Determine which pairs of vectors are orthogonal.
$$\vec u=(4,-3)$$; $$\vec v=(6,-8)$$

Answer

**step1** Understanding the problem

The problem asks us to determine if the given pair of vectors, $$\vec u=(4,-3)$$ and $$\vec v=(6,-8)$$, are orthogonal. In mathematics, "orthogonal" means that two lines, planes, or vectors are perpendicular to each other, forming a right angle.

**step2** Identifying the appropriate mathematical method

To determine if two vectors are orthogonal, we typically use a mathematical operation called the dot product. If the dot product of two non-zero vectors is zero, then the vectors are orthogonal. This concept and the method of the dot product are usually introduced in higher-level mathematics courses, such as high school algebra II, pre-calculus, or college linear algebra. They are not part of the standard curriculum for elementary school (Kindergarten through Grade 5).

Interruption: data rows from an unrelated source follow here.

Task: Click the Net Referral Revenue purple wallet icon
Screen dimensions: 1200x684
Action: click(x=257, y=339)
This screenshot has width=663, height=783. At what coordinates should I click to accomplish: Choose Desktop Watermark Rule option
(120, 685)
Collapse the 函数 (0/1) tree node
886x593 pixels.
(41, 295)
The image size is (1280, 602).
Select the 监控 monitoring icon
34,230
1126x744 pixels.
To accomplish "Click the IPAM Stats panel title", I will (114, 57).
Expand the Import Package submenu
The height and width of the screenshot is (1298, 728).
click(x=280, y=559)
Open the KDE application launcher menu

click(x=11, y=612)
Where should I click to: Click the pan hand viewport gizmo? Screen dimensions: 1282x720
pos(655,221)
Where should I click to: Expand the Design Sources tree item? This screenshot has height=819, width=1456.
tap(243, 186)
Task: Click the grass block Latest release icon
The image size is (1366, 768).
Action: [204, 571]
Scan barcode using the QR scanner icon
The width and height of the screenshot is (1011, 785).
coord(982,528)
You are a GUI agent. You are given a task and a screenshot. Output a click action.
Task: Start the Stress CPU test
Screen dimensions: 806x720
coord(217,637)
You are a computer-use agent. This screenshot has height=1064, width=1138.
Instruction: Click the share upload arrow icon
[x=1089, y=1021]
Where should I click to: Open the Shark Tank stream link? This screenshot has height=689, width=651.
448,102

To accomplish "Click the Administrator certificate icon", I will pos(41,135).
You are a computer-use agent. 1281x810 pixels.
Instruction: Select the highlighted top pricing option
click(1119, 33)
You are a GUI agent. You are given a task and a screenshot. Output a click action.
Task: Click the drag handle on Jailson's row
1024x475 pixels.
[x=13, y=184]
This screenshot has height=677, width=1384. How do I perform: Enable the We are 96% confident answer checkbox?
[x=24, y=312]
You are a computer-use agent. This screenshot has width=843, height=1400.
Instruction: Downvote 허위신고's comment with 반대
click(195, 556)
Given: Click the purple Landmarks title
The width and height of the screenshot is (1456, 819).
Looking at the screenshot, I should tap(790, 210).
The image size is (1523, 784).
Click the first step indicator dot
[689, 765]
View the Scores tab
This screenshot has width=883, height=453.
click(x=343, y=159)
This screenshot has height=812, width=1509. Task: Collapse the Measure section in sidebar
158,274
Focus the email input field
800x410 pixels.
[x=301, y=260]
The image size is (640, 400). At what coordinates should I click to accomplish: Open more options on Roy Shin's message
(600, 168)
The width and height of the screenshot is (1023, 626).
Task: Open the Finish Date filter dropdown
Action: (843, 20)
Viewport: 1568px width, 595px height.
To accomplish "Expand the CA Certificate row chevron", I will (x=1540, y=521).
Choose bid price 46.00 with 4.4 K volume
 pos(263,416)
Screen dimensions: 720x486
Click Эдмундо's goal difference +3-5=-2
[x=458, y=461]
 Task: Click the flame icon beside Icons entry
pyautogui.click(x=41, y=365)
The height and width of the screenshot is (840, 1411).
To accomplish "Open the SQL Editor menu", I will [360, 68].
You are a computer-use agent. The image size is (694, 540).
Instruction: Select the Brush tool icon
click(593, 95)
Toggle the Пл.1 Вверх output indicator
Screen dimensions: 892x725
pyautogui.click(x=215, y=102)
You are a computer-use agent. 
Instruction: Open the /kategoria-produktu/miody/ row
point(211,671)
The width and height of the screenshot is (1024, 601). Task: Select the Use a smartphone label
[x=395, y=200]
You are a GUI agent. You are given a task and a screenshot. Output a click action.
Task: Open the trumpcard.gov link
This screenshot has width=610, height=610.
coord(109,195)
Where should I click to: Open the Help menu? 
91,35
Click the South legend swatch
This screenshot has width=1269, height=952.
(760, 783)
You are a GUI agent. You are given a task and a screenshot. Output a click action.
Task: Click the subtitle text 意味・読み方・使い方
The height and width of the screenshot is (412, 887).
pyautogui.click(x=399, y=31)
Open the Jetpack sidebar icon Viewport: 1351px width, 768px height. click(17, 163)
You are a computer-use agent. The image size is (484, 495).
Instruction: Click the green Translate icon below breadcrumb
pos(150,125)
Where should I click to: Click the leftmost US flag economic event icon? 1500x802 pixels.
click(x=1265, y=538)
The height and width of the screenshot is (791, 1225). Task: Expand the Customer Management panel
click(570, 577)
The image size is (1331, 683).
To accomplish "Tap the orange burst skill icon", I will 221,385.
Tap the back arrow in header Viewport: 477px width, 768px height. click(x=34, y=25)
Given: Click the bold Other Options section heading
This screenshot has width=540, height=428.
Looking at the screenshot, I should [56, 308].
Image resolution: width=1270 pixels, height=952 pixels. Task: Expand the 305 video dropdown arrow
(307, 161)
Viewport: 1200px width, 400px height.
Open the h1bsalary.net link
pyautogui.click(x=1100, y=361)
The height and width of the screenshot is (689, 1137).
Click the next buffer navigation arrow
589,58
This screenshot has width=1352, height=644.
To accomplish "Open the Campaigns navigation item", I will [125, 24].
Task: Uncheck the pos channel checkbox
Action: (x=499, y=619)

**step3** Calculating the dot product

For two vectors $$\vec a=(a_1, a_2)$$ and $$\vec b=(b_1, b_2)$$, their dot product is calculated by multiplying their corresponding components and then adding the results: $$\vec a \cdot \vec b = a_1 b_1 + a_2 b_2$$.
For the given vectors $$\vec u=(4,-3)$$ and $$\vec v=(6,-8)$$:
The first components are 4 and 6. Their product is $$4 \times 6$$.
The second components are -3 and -8. Their product is $$-3 \times -8$$.

**step4** Performing the multiplications

Let's calculate the products of the components:
$$4 \times 6 = 24$$
$$-3 \times -8 = 24$$
(When multiplying two negative numbers, the result is a positive number).

**step5** Summing the products

Now, we add these two products together to get the dot product:
$$24 + 24 = 48$$

**step6** Determining orthogonality based on the dot product

The dot product of vectors $$\vec u$$ and $$\vec v$$ is 48. Since the dot product is not 0, the vectors $$\vec u$$ and $$\vec v$$ are not orthogonal.